### Excerpt from a dataset
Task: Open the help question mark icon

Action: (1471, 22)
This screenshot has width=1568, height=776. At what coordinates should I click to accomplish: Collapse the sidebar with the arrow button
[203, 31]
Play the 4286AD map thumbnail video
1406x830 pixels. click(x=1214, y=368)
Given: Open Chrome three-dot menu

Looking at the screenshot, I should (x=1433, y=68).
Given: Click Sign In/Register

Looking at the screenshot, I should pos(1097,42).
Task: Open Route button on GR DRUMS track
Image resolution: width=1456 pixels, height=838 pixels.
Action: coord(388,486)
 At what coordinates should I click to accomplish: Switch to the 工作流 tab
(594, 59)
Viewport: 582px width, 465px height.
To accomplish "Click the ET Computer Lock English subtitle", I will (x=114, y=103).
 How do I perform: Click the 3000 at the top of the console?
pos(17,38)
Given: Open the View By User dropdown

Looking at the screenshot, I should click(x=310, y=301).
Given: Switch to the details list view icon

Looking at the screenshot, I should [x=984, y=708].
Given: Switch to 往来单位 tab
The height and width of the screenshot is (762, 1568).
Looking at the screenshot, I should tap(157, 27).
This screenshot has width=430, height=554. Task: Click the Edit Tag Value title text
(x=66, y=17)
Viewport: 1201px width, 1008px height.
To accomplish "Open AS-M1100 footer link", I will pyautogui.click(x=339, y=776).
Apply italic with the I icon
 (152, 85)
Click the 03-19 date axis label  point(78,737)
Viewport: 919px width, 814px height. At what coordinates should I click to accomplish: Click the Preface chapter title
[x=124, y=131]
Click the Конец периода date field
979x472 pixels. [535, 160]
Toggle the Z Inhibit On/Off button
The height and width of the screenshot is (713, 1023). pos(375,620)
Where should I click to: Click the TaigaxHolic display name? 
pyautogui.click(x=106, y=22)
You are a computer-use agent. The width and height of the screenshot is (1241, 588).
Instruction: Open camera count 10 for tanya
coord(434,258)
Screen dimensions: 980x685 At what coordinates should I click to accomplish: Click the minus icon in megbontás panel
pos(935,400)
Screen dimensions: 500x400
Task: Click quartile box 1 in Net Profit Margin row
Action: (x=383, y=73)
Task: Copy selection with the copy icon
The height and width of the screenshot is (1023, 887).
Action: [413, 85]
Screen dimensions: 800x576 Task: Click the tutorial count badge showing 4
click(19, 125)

### Problem to work on
Arrange every line of the data above as a numbered list, leaving out the blank lines.

### Output for this exercise
1. Task: Open the help question mark icon
2. Action: (1471, 22)
3. This screenshot has width=1568, height=776. At what coordinates should I click to accomplish: Collapse the sidebar with the arrow button
4. [203, 31]
5. Play the 4286AD map thumbnail video
6. 1406x830 pixels. click(x=1214, y=368)
7. Given: Open Chrome three-dot menu
8. Looking at the screenshot, I should (x=1433, y=68).
9. Given: Click Sign In/Register
10. Looking at the screenshot, I should pos(1097,42).
11. Task: Open Route button on GR DRUMS track
12. Image resolution: width=1456 pixels, height=838 pixels.
13. Action: coord(388,486)
14.  At what coordinates should I click to accomplish: Switch to the 工作流 tab
15. (594, 59)
16. Viewport: 582px width, 465px height.
17. To accomplish "Click the ET Computer Lock English subtitle", I will (x=114, y=103).
18.  How do I perform: Click the 3000 at the top of the console?
19. pos(17,38)
20. Given: Open the View By User dropdown
21. Looking at the screenshot, I should click(x=310, y=301).
22. Given: Switch to the details list view icon
23. Looking at the screenshot, I should [x=984, y=708].
24. Given: Switch to 往来单位 tab
25. The height and width of the screenshot is (762, 1568).
26. Looking at the screenshot, I should tap(157, 27).
27. This screenshot has width=430, height=554. Task: Click the Edit Tag Value title text
28. (x=66, y=17)
29. Viewport: 1201px width, 1008px height.
30. To accomplish "Open AS-M1100 footer link", I will pyautogui.click(x=339, y=776).
31. Apply italic with the I icon
32.  (152, 85)
33. Click the 03-19 date axis label  point(78,737)
34. Viewport: 919px width, 814px height. At what coordinates should I click to accomplish: Click the Preface chapter title
35. [x=124, y=131]
36. Click the Конец периода date field
37. 979x472 pixels. [535, 160]
38. Toggle the Z Inhibit On/Off button
39. The height and width of the screenshot is (713, 1023). pos(375,620)
40. Where should I click to: Click the TaigaxHolic display name? 
41. pyautogui.click(x=106, y=22)
42. You are a computer-use agent. The width and height of the screenshot is (1241, 588).
43. Instruction: Open camera count 10 for tanya
44. coord(434,258)
45. Screen dimensions: 980x685 At what coordinates should I click to accomplish: Click the minus icon in megbontás panel
46. pos(935,400)
47. Screen dimensions: 500x400
48. Task: Click quartile box 1 in Net Profit Margin row
49. Action: (x=383, y=73)
50. Task: Copy selection with the copy icon
51. The height and width of the screenshot is (1023, 887).
52. Action: [413, 85]
53. Screen dimensions: 800x576 Task: Click the tutorial count badge showing 4
54. click(19, 125)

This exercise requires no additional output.